What this task involves :: Filter the data below, keeping only lines that contain "options".

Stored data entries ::

-=-=-=-=-

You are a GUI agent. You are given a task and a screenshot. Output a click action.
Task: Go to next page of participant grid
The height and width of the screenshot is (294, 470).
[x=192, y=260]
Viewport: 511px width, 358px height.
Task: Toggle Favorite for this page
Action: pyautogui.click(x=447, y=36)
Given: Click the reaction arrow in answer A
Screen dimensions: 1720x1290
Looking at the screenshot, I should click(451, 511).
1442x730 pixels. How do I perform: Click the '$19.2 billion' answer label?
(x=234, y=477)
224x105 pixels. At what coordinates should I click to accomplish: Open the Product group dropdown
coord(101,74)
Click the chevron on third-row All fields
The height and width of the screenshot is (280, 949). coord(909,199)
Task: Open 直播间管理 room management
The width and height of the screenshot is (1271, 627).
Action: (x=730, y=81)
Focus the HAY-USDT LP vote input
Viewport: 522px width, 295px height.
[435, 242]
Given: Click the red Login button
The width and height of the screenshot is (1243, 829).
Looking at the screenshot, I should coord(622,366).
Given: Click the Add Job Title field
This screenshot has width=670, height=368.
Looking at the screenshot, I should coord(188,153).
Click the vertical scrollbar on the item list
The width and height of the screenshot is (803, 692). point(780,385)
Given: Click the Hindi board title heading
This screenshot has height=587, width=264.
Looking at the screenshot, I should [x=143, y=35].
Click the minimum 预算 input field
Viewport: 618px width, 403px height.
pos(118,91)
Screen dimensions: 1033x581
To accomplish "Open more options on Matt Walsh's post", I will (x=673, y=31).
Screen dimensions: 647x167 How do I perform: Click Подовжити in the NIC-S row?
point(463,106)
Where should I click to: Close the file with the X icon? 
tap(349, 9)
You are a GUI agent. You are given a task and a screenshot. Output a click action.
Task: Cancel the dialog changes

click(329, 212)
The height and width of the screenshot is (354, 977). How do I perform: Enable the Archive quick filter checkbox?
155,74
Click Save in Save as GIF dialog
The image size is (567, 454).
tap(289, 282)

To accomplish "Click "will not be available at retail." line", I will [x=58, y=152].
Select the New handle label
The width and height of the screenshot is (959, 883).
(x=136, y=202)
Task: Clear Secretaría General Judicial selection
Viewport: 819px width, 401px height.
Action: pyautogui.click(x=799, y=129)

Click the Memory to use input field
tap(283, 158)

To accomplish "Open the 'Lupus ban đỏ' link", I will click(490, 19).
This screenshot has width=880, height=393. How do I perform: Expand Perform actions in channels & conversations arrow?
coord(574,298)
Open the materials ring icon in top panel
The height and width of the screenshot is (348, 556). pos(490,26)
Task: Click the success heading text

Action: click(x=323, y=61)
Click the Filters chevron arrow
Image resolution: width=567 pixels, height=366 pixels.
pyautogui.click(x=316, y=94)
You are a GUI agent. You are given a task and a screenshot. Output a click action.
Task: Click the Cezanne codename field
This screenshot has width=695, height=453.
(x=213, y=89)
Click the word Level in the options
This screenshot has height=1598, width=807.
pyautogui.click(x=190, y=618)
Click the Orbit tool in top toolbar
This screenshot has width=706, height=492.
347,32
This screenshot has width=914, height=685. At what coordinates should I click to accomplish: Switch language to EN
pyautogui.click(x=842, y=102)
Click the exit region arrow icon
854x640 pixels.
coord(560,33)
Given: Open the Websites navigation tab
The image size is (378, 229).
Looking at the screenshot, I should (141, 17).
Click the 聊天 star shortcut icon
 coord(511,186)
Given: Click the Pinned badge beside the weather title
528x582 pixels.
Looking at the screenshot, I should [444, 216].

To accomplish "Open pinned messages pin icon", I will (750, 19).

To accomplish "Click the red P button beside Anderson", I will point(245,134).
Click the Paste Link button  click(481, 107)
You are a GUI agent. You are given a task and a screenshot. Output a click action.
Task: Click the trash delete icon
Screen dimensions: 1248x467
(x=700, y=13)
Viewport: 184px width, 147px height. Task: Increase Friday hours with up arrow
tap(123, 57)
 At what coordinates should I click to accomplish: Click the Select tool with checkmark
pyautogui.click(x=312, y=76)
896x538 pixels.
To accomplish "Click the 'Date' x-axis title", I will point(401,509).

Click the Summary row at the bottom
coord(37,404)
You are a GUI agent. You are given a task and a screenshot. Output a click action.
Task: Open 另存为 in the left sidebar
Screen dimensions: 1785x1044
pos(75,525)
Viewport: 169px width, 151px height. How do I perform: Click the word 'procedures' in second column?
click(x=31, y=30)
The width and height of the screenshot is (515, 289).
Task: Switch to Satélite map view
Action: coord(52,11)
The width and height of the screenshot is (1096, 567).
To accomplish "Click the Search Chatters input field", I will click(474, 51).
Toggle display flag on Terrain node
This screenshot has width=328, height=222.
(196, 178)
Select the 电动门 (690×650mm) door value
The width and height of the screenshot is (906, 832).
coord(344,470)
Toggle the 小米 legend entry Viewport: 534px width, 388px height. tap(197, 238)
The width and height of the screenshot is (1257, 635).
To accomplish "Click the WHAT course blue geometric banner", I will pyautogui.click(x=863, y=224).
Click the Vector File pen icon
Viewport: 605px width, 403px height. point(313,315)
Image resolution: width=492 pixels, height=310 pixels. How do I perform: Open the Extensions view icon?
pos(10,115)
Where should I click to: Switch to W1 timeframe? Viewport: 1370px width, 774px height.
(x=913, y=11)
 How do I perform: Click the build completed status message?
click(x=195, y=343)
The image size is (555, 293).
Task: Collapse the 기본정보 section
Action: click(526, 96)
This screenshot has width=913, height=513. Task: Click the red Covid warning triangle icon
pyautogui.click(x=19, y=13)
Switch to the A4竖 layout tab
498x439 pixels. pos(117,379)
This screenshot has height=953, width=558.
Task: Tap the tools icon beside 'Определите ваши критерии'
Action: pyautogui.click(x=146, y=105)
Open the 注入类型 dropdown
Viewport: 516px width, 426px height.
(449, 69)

-=-=-=-=-

Answer box ::
To accomplish "Open more options on Matt Walsh's post", I will (x=673, y=31).
Click the word Level in the options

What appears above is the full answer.